## SHORT EXERCISE
According to the passage on special relativity, what sign convention does the formula for the interval assume?

## TEXT TO READ
'''

The other important kind of time is the *proper time*, \(\tau\), for a particular object. This is the amount of time experienced by the particle as it traverses its path through spacetime. The proper time between two events on an object’s worldline can by calculated in any reference frame as the integral of the interval along the path.

The interval is a very useful quantity in special relativity, because it doesn’t change between inertial reference frames (we say it’s *Lorentz invariant*).

Let’s take take two events (points in spacetime). Say they have Cartesian coordinates \((t_0,x_0,y_0,z_0)\) and \((t_1,x_1,y_1,z_1)\) in some reference frame. The interval (in any reference frame) is given by (assuming a -+++ sign convention) $${\Delta s}^2 = -c^2{\Delta t}^2 + {\Delta x}^2 + {\Delta y}^2 + {\Delta z}^2$$ (where \(\Delta x = x_1 - x_0\) etc.)

Suppose you look at the same two events in the coordinates of a different inertial reference frame: the interval you calculate will be the same.

Why is this the same as the proper time? Well, in the particle’s rest frame, by definition \(\Delta x = \Delta y = \Delta z = 0\), so the interval is just \(-c^2 {\Delta t}^2\). If the particle’s accelerating, that will only be its rest frame for an instant, so you have to add up lots of little intervals for short bits of line to get the total interval.

Because of this, it’s natural to write particle paths by expressing each time and space coordinate as a function of the proper time.

## Four-vectors!

There’s a bit more mathematical apparatus to show you before we can fly our spaceship. These are four-vectors.

In Newtonian mechanics, we make a lot of use of Euclidean vectors, which are objects with a magnitude and a direction. When you transform your Euclidean space (rotate it, scale it, whatever) vectors all get transformed in the same way.

In special relativity, we have basically the same idea, but because we are working in a four-dimensional spacetime instead of a three dimensional space, the vectors have an extra component corresponding to the time dimension. The defining property is that they all transform the same way under Lorentz transformations.

Four-vectors also have a magnitude, calculated in the same way as the interval: if you have a fourvector \(\mathbf{A}\) with components \(A^\mu = (A^0,A^1,A^2,A^3)\) then the magnitude squared is $$|\mathbf{A}|^2=A^\mu A_\mu=\eta_{\mu\nu} A^\mu A^\nu=-(A^0)^2+(A^1)^2+(A^2)^2+(A^3)^2$$Just like the interval, the magnitude of a four-vector doesn’t change under Lorentz transformations.

What’s with those funny superscript and subscript \(\mu\)s and \(\nu\)s? Those are the coordinate indices. In Euclidean space, you sometimes end up writing coordinates like \(x_1\), \(x_2\), \(x_3\) with an index in subscript instead of \(x\), \(y\) and \(z\). This lets you write things like $$r^2=\sum_{i=1}^3 {x_i}^2$$ instead of $$r^2=x^2+y^2+z^2$$, and comes in handy when you have other vectors like velocity and acceleration.

'''

[Records in a dataset]
'''

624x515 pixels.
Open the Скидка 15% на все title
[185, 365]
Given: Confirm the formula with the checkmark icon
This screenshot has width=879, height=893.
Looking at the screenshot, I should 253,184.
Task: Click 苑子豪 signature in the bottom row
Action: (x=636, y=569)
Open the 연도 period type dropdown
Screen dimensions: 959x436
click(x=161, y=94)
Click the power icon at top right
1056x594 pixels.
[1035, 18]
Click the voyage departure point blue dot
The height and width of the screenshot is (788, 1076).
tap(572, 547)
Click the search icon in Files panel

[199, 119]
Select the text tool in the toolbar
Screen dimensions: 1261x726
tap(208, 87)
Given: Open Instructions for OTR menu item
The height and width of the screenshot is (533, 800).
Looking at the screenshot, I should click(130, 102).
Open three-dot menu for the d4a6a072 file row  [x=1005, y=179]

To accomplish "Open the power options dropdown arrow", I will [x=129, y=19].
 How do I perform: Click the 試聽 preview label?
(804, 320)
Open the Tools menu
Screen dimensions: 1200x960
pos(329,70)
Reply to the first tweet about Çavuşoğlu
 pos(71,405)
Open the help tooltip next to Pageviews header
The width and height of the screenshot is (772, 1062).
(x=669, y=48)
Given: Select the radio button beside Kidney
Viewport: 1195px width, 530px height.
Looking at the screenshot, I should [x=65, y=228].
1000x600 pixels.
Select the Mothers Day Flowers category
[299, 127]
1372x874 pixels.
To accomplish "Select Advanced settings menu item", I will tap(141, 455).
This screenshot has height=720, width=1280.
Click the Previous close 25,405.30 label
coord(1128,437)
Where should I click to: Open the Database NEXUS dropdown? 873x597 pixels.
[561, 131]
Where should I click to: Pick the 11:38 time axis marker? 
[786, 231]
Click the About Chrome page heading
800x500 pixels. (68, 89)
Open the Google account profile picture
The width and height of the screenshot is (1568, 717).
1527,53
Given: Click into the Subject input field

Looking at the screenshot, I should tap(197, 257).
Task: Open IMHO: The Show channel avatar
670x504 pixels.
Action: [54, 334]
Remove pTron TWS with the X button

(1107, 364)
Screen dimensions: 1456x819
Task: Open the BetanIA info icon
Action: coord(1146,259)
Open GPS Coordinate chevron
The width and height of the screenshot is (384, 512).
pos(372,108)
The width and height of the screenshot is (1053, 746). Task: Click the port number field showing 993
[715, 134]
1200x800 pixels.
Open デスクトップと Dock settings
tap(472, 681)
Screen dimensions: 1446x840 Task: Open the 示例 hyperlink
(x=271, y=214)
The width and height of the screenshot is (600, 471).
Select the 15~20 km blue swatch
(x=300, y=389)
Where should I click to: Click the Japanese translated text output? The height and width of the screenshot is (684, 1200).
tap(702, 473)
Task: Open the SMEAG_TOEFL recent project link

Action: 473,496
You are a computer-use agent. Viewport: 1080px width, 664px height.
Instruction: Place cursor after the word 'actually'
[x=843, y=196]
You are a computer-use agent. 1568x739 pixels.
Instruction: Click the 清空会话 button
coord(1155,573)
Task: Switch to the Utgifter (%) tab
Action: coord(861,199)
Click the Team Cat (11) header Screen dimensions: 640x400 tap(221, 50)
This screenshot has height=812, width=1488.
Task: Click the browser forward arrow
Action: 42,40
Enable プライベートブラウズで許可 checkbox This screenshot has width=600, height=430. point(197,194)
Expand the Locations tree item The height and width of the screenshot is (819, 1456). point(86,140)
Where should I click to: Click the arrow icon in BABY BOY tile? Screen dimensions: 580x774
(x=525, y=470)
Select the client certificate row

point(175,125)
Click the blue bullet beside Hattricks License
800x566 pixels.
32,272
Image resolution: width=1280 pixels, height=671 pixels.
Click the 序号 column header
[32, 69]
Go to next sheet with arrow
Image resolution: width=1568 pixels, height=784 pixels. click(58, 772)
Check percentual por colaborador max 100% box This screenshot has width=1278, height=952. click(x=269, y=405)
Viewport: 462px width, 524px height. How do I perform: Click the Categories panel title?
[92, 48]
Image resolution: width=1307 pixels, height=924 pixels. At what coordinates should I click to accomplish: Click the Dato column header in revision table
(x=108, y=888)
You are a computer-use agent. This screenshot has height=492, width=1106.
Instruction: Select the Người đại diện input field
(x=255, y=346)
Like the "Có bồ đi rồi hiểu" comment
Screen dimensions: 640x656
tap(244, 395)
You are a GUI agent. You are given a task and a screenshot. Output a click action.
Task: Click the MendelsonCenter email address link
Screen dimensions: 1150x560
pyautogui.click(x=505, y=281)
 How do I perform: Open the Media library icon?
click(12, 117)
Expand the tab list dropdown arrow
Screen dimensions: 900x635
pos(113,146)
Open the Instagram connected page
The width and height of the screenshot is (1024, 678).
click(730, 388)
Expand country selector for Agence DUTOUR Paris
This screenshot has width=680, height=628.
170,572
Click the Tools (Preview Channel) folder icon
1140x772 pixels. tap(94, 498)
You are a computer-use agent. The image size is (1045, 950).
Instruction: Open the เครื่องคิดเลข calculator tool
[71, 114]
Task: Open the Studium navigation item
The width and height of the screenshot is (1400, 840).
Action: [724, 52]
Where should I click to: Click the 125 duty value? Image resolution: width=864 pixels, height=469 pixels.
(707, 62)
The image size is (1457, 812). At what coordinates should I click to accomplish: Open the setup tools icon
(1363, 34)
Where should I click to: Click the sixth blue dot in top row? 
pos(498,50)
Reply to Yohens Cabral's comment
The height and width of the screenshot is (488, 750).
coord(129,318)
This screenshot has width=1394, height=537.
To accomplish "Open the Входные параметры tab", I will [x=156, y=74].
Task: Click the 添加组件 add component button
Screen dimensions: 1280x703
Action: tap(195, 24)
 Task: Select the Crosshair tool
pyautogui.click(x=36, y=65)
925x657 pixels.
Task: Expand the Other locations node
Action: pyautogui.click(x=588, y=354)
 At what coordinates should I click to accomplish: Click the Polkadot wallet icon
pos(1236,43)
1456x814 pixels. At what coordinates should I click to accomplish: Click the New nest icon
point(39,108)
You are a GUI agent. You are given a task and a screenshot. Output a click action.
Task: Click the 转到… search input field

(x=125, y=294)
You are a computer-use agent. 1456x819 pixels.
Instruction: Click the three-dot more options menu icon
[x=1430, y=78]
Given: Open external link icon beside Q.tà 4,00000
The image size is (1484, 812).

'''

## THE COMPLETED TASK
It assumes a -+++ sign convention.